- Input:
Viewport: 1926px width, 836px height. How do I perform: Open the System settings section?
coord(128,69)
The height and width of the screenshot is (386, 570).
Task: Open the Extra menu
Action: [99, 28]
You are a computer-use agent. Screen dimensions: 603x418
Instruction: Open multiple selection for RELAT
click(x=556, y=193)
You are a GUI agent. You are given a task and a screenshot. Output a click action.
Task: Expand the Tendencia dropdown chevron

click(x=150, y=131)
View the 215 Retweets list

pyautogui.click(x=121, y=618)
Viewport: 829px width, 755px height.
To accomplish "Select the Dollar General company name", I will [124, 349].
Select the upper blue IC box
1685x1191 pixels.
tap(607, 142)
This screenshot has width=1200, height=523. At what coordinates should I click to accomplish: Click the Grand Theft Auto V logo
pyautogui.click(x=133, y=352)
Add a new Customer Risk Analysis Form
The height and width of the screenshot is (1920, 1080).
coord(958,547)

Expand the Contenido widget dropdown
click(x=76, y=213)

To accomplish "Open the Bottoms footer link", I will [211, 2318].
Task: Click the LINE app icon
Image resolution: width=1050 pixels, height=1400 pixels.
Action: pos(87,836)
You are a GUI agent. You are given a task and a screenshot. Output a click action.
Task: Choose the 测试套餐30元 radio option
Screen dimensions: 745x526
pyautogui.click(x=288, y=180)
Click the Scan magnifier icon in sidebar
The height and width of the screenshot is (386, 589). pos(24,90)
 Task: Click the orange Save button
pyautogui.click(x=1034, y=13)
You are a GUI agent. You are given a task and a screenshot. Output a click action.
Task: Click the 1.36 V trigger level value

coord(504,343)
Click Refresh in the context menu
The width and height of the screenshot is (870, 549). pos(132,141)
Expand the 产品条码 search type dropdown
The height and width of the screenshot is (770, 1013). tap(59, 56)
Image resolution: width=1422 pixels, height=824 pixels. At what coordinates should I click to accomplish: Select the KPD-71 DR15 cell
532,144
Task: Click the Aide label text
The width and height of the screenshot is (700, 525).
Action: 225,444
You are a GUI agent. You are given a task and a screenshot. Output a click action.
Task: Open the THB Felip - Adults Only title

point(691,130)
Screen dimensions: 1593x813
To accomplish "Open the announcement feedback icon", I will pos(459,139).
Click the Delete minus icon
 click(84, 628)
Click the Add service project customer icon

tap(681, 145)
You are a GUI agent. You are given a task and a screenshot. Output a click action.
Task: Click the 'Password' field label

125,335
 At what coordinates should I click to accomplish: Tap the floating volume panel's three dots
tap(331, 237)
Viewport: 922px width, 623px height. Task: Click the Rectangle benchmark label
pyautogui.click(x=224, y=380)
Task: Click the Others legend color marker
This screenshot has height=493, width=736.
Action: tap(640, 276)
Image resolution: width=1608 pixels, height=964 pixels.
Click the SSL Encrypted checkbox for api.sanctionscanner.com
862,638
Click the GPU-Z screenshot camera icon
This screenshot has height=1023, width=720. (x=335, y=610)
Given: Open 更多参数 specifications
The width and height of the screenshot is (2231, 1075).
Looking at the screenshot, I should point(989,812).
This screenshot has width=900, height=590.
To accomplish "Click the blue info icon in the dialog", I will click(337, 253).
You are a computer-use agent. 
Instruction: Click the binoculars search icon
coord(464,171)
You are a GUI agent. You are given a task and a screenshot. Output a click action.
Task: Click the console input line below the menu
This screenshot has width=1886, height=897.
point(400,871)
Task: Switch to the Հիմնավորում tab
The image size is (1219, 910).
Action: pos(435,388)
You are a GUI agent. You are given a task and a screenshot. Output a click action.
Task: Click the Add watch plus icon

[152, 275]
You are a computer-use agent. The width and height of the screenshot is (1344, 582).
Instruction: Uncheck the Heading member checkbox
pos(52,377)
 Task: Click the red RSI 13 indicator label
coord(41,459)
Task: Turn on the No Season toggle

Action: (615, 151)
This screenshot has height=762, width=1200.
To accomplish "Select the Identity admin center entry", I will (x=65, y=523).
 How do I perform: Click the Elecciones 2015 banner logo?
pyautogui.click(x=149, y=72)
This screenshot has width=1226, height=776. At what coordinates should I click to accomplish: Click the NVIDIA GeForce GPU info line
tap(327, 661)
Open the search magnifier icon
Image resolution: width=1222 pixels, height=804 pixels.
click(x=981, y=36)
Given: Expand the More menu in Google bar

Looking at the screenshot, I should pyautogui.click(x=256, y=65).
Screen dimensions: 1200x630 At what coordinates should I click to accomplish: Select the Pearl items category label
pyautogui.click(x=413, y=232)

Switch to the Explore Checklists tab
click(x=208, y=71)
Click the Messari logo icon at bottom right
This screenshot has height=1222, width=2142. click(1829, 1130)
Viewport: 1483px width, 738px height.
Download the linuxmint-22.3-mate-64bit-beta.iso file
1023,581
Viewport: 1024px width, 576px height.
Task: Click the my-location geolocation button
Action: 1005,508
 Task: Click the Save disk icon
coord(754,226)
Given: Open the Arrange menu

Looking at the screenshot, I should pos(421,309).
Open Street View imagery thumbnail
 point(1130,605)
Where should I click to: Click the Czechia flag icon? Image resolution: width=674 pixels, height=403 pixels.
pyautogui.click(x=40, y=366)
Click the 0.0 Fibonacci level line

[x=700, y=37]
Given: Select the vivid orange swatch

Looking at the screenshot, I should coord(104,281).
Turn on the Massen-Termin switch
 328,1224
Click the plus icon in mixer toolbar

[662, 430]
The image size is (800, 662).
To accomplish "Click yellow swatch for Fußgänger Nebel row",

- What is required:
Write the records out in full, exactly as they read above.

- Solution to the exercise:
Viewport: 1926px width, 836px height. How do I perform: Open the System settings section?
coord(128,69)
The height and width of the screenshot is (386, 570).
Task: Open the Extra menu
Action: [99, 28]
You are a computer-use agent. Screen dimensions: 603x418
Instruction: Open multiple selection for RELAT
click(x=556, y=193)
You are a GUI agent. You are given a task and a screenshot. Output a click action.
Task: Expand the Tendencia dropdown chevron

click(x=150, y=131)
View the 215 Retweets list

pyautogui.click(x=121, y=618)
Viewport: 829px width, 755px height.
To accomplish "Select the Dollar General company name", I will [124, 349].
Select the upper blue IC box
1685x1191 pixels.
tap(607, 142)
This screenshot has width=1200, height=523. At what coordinates should I click to accomplish: Click the Grand Theft Auto V logo
pyautogui.click(x=133, y=352)
Add a new Customer Risk Analysis Form
The height and width of the screenshot is (1920, 1080).
coord(958,547)

Expand the Contenido widget dropdown
click(x=76, y=213)

To accomplish "Open the Bottoms footer link", I will [211, 2318].
Task: Click the LINE app icon
Image resolution: width=1050 pixels, height=1400 pixels.
Action: pos(87,836)
You are a GUI agent. You are given a task and a screenshot. Output a click action.
Task: Choose the 测试套餐30元 radio option
Screen dimensions: 745x526
pyautogui.click(x=288, y=180)
Click the Scan magnifier icon in sidebar
The height and width of the screenshot is (386, 589). pos(24,90)
 Task: Click the orange Save button
pyautogui.click(x=1034, y=13)
You are a GUI agent. You are given a task and a screenshot. Output a click action.
Task: Click the 1.36 V trigger level value

coord(504,343)
Click Refresh in the context menu
The width and height of the screenshot is (870, 549). pos(132,141)
Expand the 产品条码 search type dropdown
The height and width of the screenshot is (770, 1013). tap(59, 56)
Image resolution: width=1422 pixels, height=824 pixels. At what coordinates should I click to accomplish: Select the KPD-71 DR15 cell
532,144
Task: Click the Aide label text
The width and height of the screenshot is (700, 525).
Action: 225,444
You are a GUI agent. You are given a task and a screenshot. Output a click action.
Task: Open the THB Felip - Adults Only title

point(691,130)
Screen dimensions: 1593x813
To accomplish "Open the announcement feedback icon", I will pos(459,139).
Click the Delete minus icon
 click(84, 628)
Click the Add service project customer icon

tap(681, 145)
You are a GUI agent. You are given a task and a screenshot. Output a click action.
Task: Click the 'Password' field label

125,335
 At what coordinates should I click to accomplish: Tap the floating volume panel's three dots
tap(331, 237)
Viewport: 922px width, 623px height. Task: Click the Rectangle benchmark label
pyautogui.click(x=224, y=380)
Task: Click the Others legend color marker
This screenshot has height=493, width=736.
Action: tap(640, 276)
Image resolution: width=1608 pixels, height=964 pixels.
Click the SSL Encrypted checkbox for api.sanctionscanner.com
862,638
Click the GPU-Z screenshot camera icon
This screenshot has height=1023, width=720. (x=335, y=610)
Given: Open 更多参数 specifications
The width and height of the screenshot is (2231, 1075).
Looking at the screenshot, I should point(989,812).
This screenshot has width=900, height=590.
To accomplish "Click the blue info icon in the dialog", I will click(337, 253).
You are a computer-use agent. 
Instruction: Click the binoculars search icon
coord(464,171)
You are a GUI agent. You are given a task and a screenshot. Output a click action.
Task: Click the console input line below the menu
This screenshot has width=1886, height=897.
point(400,871)
Task: Switch to the Հիմնավորում tab
The image size is (1219, 910).
Action: pos(435,388)
You are a GUI agent. You are given a task and a screenshot. Output a click action.
Task: Click the Add watch plus icon

[152, 275]
You are a computer-use agent. The width and height of the screenshot is (1344, 582).
Instruction: Uncheck the Heading member checkbox
pos(52,377)
 Task: Click the red RSI 13 indicator label
coord(41,459)
Task: Turn on the No Season toggle

Action: (615, 151)
This screenshot has height=762, width=1200.
To accomplish "Select the Identity admin center entry", I will (x=65, y=523).
 How do I perform: Click the Elecciones 2015 banner logo?
pyautogui.click(x=149, y=72)
This screenshot has width=1226, height=776. At what coordinates should I click to accomplish: Click the NVIDIA GeForce GPU info line
tap(327, 661)
Open the search magnifier icon
Image resolution: width=1222 pixels, height=804 pixels.
click(x=981, y=36)
Given: Expand the More menu in Google bar

Looking at the screenshot, I should pyautogui.click(x=256, y=65).
Screen dimensions: 1200x630 At what coordinates should I click to accomplish: Select the Pearl items category label
pyautogui.click(x=413, y=232)

Switch to the Explore Checklists tab
click(x=208, y=71)
Click the Messari logo icon at bottom right
This screenshot has height=1222, width=2142. click(1829, 1130)
Viewport: 1483px width, 738px height.
Download the linuxmint-22.3-mate-64bit-beta.iso file
1023,581
Viewport: 1024px width, 576px height.
Task: Click the my-location geolocation button
Action: 1005,508
 Task: Click the Save disk icon
coord(754,226)
Given: Open the Arrange menu

Looking at the screenshot, I should pos(421,309).
Open Street View imagery thumbnail
 point(1130,605)
Where should I click to: Click the Czechia flag icon? Image resolution: width=674 pixels, height=403 pixels.
pyautogui.click(x=40, y=366)
Click the 0.0 Fibonacci level line

[x=700, y=37]
Given: Select the vivid orange swatch

Looking at the screenshot, I should coord(104,281).
Turn on the Massen-Termin switch
 328,1224
Click the plus icon in mixer toolbar

[662, 430]
The image size is (800, 662).
To accomplish "Click yellow swatch for Fußgänger Nebel row",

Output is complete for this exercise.